Abstract

El Buxu cave, which is located in the village of Cardes (Cangas de Onís, Asturias), has been studied since the 1980s, with multiple excavations taking place inside the cave. This work has uncovered a complete artistic corpus, marking out several phases of occupation, with paintings dating to the first phases of the Upper Palaeolithic, Solutrean and Lower and Middle Magdalenian periods.This paper presents a new review of its rock art, documenting all of the red paintings inside the cave, most of which have never been published up until this point. The most notable inclusion is the new description of a zoomorphic figure painted in red, which has previously been interpreted as an aurochs, but whose features are in fact closer to those of a deer or reindeer.In addition, stratigraphic analysis of some of the paintings has revealed that they are overlapped by Solutrean and Magdalenian engravings and black paintings inside the cave.

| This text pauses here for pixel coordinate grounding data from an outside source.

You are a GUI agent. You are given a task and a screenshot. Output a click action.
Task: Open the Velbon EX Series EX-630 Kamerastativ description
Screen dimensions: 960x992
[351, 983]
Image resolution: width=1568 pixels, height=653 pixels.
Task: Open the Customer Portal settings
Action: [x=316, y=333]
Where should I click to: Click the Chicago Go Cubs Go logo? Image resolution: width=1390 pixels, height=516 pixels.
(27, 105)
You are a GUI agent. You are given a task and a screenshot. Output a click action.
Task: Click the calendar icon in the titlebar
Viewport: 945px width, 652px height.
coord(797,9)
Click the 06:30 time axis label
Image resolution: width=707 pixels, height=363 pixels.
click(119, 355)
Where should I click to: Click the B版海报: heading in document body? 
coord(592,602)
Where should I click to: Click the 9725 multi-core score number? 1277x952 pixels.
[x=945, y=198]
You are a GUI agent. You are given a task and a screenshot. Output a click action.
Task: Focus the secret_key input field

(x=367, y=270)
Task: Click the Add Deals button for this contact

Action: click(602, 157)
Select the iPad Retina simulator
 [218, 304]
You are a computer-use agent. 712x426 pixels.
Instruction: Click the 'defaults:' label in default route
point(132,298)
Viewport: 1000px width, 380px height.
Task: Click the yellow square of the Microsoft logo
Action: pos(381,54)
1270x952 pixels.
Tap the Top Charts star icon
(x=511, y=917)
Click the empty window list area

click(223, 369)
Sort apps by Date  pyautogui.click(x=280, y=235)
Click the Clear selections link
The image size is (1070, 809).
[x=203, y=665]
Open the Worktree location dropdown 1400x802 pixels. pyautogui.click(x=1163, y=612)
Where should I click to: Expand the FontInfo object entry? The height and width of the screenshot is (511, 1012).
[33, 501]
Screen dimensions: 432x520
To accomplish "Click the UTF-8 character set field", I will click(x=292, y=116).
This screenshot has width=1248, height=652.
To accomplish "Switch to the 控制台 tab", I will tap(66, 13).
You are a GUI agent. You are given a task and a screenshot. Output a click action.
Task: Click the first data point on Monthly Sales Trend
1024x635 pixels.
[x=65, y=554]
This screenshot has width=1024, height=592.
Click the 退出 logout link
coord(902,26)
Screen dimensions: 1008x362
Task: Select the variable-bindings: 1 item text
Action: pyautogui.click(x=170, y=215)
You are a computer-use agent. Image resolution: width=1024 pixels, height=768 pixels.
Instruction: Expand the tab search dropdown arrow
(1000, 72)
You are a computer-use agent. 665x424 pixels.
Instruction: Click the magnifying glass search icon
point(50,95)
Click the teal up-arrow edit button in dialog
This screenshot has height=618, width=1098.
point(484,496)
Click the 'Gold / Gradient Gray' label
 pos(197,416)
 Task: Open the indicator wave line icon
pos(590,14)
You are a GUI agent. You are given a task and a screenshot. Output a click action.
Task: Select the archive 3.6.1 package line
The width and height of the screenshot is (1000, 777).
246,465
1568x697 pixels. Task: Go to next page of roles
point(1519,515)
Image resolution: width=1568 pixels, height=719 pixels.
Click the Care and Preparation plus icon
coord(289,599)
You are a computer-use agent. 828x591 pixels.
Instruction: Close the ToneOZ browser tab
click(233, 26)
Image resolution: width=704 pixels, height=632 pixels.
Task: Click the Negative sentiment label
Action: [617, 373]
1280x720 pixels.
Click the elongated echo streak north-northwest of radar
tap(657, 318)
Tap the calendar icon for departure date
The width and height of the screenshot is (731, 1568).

Elemental analysis was performed on series of red pigments and ochre samples, recovered from various strata using X-ray fluorescence spectroscopy. The resulting dataset was treated using Principal Component Analysis, providing a deeper understanding of the composition of the rock art in El Buxu cave, while uncovering potential correlations between the samples according to their elemental composition.After comparing additional evidences from other red cave paintings in the region with the red pictographs in the cave, along with the stratification of paint pigments and their relationship with the ochre samples in each stratum, it appears that the red paintings comprise the oldest group of pictures inside the cave and can be broadly dated to the pre-Magdalenian cultural period.